PROBLEM TO WORK ON:
Show all lines of the entries in which the word "computer" is found.

(Collected data entries)

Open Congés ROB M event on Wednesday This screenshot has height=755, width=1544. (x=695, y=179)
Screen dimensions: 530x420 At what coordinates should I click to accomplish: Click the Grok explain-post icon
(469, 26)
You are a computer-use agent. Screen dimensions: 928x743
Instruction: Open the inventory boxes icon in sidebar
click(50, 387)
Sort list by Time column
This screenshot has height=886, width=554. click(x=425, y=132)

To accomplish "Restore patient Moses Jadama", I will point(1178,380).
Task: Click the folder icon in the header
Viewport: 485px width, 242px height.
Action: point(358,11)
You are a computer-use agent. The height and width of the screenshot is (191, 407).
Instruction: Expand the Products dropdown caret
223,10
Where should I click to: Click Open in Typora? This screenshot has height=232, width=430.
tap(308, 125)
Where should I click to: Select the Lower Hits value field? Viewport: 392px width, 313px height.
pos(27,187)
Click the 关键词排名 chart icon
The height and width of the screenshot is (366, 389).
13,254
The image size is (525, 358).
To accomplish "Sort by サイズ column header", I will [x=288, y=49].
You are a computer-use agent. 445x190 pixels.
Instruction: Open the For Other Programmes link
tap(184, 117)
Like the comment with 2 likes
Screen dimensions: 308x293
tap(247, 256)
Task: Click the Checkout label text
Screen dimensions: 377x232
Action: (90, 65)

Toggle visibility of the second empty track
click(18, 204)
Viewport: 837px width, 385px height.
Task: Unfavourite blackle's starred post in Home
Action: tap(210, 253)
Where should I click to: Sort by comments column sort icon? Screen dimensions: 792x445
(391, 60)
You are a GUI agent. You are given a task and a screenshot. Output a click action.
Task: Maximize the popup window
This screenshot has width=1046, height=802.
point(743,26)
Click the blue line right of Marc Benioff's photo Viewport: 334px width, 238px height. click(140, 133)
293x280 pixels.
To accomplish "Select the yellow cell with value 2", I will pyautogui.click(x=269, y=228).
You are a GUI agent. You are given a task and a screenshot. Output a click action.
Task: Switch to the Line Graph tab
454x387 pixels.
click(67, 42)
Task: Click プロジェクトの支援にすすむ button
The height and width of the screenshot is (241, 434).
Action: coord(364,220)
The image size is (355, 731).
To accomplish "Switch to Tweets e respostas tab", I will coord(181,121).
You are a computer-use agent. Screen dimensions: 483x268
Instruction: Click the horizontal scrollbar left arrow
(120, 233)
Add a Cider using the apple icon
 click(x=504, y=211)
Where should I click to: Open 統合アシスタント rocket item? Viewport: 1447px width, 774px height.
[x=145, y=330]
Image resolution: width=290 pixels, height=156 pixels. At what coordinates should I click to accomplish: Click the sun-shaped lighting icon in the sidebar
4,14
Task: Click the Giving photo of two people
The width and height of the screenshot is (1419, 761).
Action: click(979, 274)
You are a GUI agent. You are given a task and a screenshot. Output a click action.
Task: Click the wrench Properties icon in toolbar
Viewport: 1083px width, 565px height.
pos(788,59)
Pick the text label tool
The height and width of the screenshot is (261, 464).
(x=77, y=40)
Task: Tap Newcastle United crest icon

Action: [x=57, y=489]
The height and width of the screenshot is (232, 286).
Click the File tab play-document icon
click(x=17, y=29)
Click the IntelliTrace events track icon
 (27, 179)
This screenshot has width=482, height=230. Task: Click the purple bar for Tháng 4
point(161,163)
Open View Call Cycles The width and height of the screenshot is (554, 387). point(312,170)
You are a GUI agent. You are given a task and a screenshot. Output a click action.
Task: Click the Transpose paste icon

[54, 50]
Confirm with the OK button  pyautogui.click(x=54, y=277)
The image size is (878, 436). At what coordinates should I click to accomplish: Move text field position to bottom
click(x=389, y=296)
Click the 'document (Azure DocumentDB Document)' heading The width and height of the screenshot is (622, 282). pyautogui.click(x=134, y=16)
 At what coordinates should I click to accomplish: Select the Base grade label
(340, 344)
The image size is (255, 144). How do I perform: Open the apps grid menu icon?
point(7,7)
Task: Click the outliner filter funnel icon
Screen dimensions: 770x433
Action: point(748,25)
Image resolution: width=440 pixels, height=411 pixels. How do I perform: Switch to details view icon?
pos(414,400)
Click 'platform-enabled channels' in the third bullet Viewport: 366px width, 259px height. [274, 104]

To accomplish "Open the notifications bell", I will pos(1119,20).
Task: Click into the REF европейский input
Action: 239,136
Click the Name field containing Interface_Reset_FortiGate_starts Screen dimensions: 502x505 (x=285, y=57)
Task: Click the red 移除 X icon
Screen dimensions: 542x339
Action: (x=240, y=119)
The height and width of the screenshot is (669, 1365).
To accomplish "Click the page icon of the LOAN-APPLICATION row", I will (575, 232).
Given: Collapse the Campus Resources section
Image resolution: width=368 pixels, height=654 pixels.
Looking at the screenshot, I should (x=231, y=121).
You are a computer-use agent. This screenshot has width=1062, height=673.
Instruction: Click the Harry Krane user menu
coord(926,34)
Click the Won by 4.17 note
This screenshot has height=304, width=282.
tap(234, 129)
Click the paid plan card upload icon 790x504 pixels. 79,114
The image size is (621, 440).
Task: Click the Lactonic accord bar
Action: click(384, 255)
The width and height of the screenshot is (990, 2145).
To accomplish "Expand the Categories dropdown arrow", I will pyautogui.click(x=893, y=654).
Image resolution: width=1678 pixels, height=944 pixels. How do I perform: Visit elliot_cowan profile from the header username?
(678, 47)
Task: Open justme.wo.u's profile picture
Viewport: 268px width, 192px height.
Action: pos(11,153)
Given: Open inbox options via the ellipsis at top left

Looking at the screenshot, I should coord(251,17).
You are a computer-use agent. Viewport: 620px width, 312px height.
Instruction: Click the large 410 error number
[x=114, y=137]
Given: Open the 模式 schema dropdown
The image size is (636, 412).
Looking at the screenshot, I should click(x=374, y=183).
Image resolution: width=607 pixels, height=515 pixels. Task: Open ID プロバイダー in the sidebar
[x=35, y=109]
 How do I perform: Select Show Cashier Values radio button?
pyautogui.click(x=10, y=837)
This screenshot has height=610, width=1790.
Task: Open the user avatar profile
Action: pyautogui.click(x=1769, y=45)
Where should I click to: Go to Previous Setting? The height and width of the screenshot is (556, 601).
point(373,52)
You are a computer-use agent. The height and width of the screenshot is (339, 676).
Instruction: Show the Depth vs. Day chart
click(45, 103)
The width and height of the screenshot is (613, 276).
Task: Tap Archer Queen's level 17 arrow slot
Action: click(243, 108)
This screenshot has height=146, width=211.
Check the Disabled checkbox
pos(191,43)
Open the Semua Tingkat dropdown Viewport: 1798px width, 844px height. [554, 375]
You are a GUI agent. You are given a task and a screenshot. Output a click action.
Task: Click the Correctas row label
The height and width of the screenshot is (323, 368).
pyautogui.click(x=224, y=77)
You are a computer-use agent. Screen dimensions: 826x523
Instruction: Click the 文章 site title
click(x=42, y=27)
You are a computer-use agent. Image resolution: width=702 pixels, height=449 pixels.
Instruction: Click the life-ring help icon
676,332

SOLUTION BELOW:
You are a computer-use agent. Screen dimensions: 928x743
You are a computer-use agent. The height and width of the screenshot is (191, 407).
You are a computer-use agent. 445x190 pixels.
You are a computer-use agent. Screen dimensions: 483x268
You are a computer-use agent. This screenshot has width=1062, height=673.
You are a computer-use agent. Viewport: 620px width, 312px height.
You are a computer-use agent. The height and width of the screenshot is (339, 676).
You are a computer-use agent. Screen dimensions: 826x523
You are a computer-use agent. Image resolution: width=702 pixels, height=449 pixels.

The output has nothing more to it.